Я слизываю с ножа семейство медовых капель: отца, мать и двоих детей; подхожу к книжной полке; снимаю с нижнего, наименее пыльного стеллажа гремящую изнутри коробку; расставляю фигуры в боевом порядке, с непривычки путая мужеподобную королеву и её толстобёдрого супруга. Когда же две враждующие стороны, насупившись, стоят друг против друга, в окно влетает темно–зелёная муха–великанша и принимается кружить над полем шахматной брани. Я хватаю раскрытого Гулливера и с размаху бью по пикирующему над королевой насекомому. Чёрный слон летит на пол, пешки валятся в беспорядке, толкая друг друга боками, ладья кружит на месте и тоже слетает с доски. Сражённая муха падает на G4, жужжит что есть мочи: «Ззззи–зззи» — и, забившись в судорогах, испускает дух на D3. Я скидываю её на огненный паркет, и поросята весело окружают нежданное яство. Затем я кладу на стол расправившего крылья Гулливера и принимаюсь облизывать гладкий костяной воротничок покорного короля. Мой язык ощущает сейчас каждую впадинку, каждый изгиб, каждый пощажённый лаком изъян фигурки. После я берусь за черногривого безногого коня и, не выпуская изо рта корону лишённого лица белокожего монарха, начинаю переставлять дрессированного скакуна с G1 на I2, с H3 на J4, а оттуда ещё дальше — на L5.

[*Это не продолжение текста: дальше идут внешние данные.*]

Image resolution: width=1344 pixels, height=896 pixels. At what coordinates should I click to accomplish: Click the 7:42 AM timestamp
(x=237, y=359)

Так проходит ещё несколько часов. Поросята спят на отвергнутой ими мухе. Туча напротив уже излила себя и сейчас, пронзённая широкой радугой, изящно висит в воздухе дымкой пушечного выстрела. Сумасшедшая тень бабочки, как чёрный мячик, прыгает по кирпичной стене, а с самого апреля квартирующая в саду цикада урчит свою вечернюю песню.
Громкоголосый граммофон в салоне испускает змеиный шип, и медленно и величественно музыка начинает разгон. Мелодия льётся всё мощнее, и вот ураган звуков уже не удержишь ничем. С радостным звоном он распахивает окно, проносится по саду, играет там вишнёвыми листьями, завихряется, переходит в галоп и улетает в горы. Чтобы лучше видеть эту лихую скачку, я подхожу к подоконнику и представляю себя скачущей по сказочному бору в объятьях отца на невидимом в ночи иноходце.

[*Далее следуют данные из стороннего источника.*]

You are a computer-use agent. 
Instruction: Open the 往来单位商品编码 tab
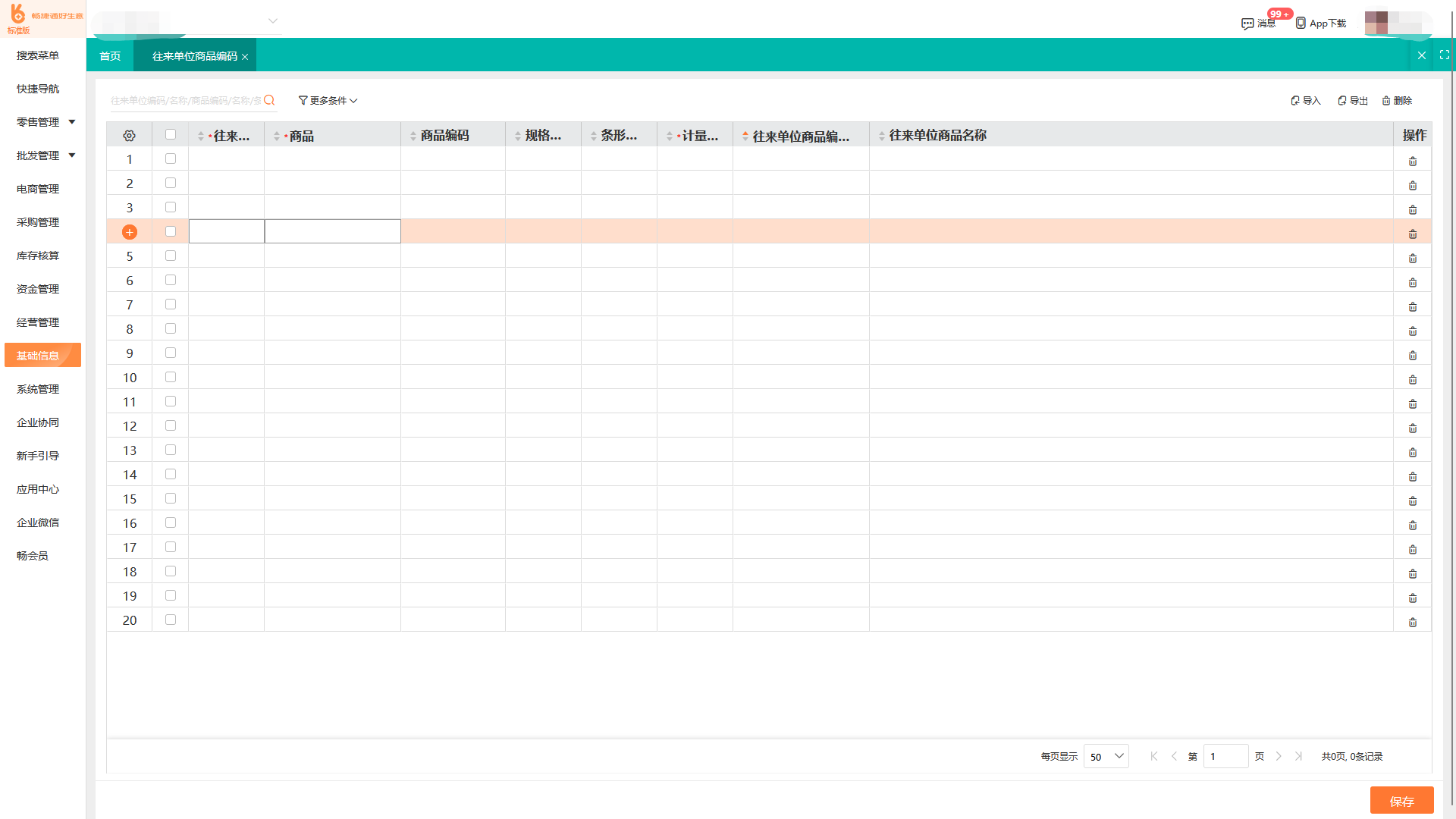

Симфония вздымается девятым валом, нависает надо мной и плотоядно раскрывает свою пасть. Блаженство распирает мне пах, пузырьком подскакивает к сердцу и неожиданно лопается одновременно с гигантским розовым шаром музыки, способным вместить и меня, и брата Рене. Я в изнеможении прикрываю глаза и тут же ощущаю под левым веком твёрдую соринку; кончиком языка облизываю мизинец, провожу им по глазу, — раз, другой, третий, — и угольная пылинка переходит на подушечку пальца.
Уже в чёрном, под цвет ночи платье мама появляется в комнате, сверкая и дыша ещё полной музыки улыбкой. Она подходит ко мне, опускается на колени, обнимает меня, прижимается ко мне грудью и правой щекой. В молчании мы разглядываем мерцающий небесный ковёр, чётко видимое созвездие Стрельца, рябую луну, купающуюся в Сильваплане и залитый ослепительным огнём замок.
Спать мне вовсе не хочется — к вечеру на меня всегда нападает дикое веселье, желание снова носиться на четвереньках за душками–поросятами или же бежать в сумрачную конюшню и скармливать там колючий лакомый шелест мудрым животным с мягкими благодарными губами.
Мама помогает мне расстегнуть тугой крючок, снять платье, надеть свежевыглаженную ночную рубашку; спрашивает, не голодна ли я — ела–то я сегодня только раз, — выдавливает на посеревшую зубную щётку тёмную, но всё ещё сладкую пасту и наблюдает, как я, оскалившись, вожу щетиной по ровному ряду зубов с небольшой прорехой. Затем она расплетает мою косу, целует меня в затылок, подводит к постели, хлещет по левой щеке подушку и укладывает меня на напитанную шёлковым электричеством простыню.
Надо сказать, что мама суеверна, особенно когда дело касается цифр; и при любом упоминании этих бедных «тринадцати» или же «шестисот шестидесяти шести» её губы сжимаются в тонкую полоску и хищно раздуваются обычно столь узкие ноздри. Сегодня как раз тринадцатое, и поэтому мама считает, что следует подойти с чрезвычайной внимательностью к обряду вечерней сказки.